"Austin Lesea" <austin@xilinx.com> wrote in message news:d5teda$2vn1@cliff.xsj.xilinx.com...> Symon, > > What is 12.5pF in series with 12.5pF? > > Yes, that is right, 6.25pF differential load, not 12.5pF. > > Falling for the A FUD is especially embarrassing when you just repeat > things which are factually incorrect. > > All these things are taken into account from the simulation. > > Austin >OK, I'm not sure where that came from, but let me explain. Each pin of the pair is driven by a 50 ohm line. Taken together, these two 50 ohm lines make a 100 ohm differential pair. At one single pin you've got a 12.5pF capacitor being driven from 50 ohms. If you view the pair together, you've got 6.25pF driven by 100 ohms. The return loss is the same in both cases. As is the rise time (RC = 625ps). So, Altera's 6.1pF per pin turns into 3.05pF when viewed as the termination to a pair.
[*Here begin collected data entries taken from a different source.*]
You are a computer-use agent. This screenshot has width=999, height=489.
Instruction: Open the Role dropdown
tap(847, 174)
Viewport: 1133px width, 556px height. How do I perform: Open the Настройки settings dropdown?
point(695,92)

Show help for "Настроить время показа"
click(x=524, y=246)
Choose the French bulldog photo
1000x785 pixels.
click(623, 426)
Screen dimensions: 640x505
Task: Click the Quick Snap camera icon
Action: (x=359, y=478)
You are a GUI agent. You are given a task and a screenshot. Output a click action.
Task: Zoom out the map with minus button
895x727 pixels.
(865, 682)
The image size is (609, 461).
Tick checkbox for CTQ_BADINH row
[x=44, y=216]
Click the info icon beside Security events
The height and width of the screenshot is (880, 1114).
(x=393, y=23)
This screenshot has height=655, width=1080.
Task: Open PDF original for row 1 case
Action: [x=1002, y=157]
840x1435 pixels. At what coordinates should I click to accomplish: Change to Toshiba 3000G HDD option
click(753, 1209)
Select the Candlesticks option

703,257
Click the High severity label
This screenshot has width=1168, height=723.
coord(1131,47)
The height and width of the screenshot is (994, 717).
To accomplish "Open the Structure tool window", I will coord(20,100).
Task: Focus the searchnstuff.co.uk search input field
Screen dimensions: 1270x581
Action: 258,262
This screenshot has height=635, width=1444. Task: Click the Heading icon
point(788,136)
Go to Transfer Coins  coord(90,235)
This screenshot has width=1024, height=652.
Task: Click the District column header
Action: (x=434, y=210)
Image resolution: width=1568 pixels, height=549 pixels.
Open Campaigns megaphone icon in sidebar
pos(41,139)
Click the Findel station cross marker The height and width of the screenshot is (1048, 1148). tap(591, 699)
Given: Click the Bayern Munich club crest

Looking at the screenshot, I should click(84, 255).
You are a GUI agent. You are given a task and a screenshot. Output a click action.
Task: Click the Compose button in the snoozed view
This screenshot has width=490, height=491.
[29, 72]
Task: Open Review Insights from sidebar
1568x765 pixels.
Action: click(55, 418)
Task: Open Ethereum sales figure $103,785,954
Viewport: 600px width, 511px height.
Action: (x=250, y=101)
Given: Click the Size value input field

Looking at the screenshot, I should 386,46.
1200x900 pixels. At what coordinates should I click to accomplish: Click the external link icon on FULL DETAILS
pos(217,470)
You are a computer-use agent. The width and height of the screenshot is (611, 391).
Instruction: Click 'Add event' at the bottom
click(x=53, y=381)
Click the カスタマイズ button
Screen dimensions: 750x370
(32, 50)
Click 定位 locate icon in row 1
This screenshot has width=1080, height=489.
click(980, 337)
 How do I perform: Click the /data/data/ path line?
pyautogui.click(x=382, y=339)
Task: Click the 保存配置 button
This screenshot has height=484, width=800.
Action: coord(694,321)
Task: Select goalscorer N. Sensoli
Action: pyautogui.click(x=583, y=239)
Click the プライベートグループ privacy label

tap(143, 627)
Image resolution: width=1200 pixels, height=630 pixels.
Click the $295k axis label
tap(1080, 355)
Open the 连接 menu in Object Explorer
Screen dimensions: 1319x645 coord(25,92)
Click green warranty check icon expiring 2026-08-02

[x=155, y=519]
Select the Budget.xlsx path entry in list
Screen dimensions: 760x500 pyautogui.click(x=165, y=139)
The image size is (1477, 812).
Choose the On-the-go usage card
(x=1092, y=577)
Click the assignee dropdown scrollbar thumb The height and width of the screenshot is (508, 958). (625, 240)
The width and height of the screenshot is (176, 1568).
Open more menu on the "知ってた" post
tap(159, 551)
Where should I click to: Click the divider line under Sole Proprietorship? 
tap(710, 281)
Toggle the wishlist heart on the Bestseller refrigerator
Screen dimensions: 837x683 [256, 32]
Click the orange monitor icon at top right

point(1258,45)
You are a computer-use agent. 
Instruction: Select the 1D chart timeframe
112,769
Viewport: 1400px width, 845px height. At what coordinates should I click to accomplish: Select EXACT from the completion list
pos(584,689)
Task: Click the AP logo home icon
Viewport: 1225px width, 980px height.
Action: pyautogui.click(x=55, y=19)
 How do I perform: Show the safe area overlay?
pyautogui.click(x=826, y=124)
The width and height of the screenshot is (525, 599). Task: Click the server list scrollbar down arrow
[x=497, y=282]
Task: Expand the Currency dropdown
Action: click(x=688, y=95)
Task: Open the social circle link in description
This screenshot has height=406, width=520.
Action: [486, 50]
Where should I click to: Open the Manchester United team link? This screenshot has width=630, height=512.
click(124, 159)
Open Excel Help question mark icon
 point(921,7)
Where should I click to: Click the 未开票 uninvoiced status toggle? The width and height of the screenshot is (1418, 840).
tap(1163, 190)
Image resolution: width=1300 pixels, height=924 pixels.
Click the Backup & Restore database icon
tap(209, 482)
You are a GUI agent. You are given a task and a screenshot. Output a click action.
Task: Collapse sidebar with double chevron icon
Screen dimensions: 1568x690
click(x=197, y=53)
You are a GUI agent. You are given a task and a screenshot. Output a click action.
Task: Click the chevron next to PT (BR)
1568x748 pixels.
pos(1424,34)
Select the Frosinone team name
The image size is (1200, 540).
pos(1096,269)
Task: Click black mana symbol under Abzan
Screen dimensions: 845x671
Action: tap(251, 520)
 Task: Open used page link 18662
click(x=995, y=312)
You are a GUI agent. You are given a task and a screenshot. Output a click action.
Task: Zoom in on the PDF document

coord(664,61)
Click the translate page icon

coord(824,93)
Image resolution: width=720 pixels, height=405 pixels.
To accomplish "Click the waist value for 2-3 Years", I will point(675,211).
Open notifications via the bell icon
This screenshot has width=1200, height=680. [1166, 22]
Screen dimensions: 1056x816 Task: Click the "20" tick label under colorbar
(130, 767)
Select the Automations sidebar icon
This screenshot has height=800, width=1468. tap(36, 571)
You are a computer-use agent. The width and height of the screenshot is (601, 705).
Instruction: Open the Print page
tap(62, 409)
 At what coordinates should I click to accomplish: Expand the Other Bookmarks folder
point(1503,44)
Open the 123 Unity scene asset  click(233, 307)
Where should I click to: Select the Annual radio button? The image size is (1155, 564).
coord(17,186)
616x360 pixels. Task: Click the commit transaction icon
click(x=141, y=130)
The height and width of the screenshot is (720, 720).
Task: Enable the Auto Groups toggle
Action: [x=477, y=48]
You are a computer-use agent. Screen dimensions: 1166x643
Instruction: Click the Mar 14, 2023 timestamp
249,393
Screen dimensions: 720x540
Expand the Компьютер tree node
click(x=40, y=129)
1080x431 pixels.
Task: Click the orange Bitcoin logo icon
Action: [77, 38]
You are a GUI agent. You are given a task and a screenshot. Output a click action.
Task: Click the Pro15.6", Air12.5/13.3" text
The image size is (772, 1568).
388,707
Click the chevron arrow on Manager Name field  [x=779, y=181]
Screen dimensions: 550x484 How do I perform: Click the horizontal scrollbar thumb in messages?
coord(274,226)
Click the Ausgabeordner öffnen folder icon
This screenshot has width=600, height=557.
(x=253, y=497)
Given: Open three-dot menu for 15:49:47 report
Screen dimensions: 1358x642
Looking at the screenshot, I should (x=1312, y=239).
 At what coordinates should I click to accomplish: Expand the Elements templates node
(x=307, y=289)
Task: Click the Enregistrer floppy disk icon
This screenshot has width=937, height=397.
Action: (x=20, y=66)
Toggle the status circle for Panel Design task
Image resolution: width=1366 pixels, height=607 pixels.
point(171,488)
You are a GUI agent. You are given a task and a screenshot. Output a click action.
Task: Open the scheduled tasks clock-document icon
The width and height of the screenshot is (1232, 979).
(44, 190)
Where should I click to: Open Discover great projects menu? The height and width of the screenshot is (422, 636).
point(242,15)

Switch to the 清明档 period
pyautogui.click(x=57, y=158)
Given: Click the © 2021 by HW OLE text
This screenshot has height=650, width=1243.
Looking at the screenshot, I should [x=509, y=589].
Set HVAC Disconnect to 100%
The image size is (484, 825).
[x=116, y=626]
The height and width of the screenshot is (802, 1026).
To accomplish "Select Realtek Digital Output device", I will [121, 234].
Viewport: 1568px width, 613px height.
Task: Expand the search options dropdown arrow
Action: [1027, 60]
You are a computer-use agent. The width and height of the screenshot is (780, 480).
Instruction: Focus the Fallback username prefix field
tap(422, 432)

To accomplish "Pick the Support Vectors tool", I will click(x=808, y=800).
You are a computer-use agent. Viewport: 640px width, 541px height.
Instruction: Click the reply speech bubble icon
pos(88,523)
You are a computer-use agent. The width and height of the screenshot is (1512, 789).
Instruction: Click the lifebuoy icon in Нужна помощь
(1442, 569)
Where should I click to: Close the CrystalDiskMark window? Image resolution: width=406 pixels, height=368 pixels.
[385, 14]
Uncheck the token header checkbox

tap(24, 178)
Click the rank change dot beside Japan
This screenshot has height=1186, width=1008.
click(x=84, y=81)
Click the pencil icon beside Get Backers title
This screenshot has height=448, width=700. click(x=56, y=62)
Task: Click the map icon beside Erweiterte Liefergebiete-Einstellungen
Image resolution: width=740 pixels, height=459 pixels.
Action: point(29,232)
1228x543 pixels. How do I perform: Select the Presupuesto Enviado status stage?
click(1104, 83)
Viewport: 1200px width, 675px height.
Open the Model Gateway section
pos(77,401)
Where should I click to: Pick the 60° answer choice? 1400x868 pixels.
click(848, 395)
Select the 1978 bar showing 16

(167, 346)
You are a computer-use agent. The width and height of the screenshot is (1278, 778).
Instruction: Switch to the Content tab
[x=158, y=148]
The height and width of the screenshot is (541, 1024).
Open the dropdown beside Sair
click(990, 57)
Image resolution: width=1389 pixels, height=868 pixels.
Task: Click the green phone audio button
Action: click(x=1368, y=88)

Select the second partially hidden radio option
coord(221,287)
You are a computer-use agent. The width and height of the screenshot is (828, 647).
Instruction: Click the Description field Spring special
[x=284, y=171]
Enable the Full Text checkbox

In the 1Gbit region, their return loss is much better. Their rise time is twice as fast. (RC=305ps). Now, pay attention. I can make your c(r)appy LVDS work better. Given the problem is that you've got a large Cpin because (I guess) of all the other attached goodies, a way to improve things is to drive this capacitance with a lower impedance. For an FPGA to FPGA connection, use a 50 Ohm differential transmission line instead of 100 Ohms. If you place an extra external 100 Ohms differential termination resistor at _BOTH_ end of this t-line, you have a pretty well matched 50 Ohm connection. The pole caused by the parasitic capacitance has moved out to double the frequency it was at. Of course, the signal amplitude has halved, which tends to make the eye close vertically, but it will open horizontally, which is the limiting factor in this case. Maybe LVDS_EXT would be a good idea too. There are also other methods to open the eye for specific bitrates if the t-line characteristics and parasitics of the parts are known. You need to use an application specific filter at the end of the t-line. HTH, Syms.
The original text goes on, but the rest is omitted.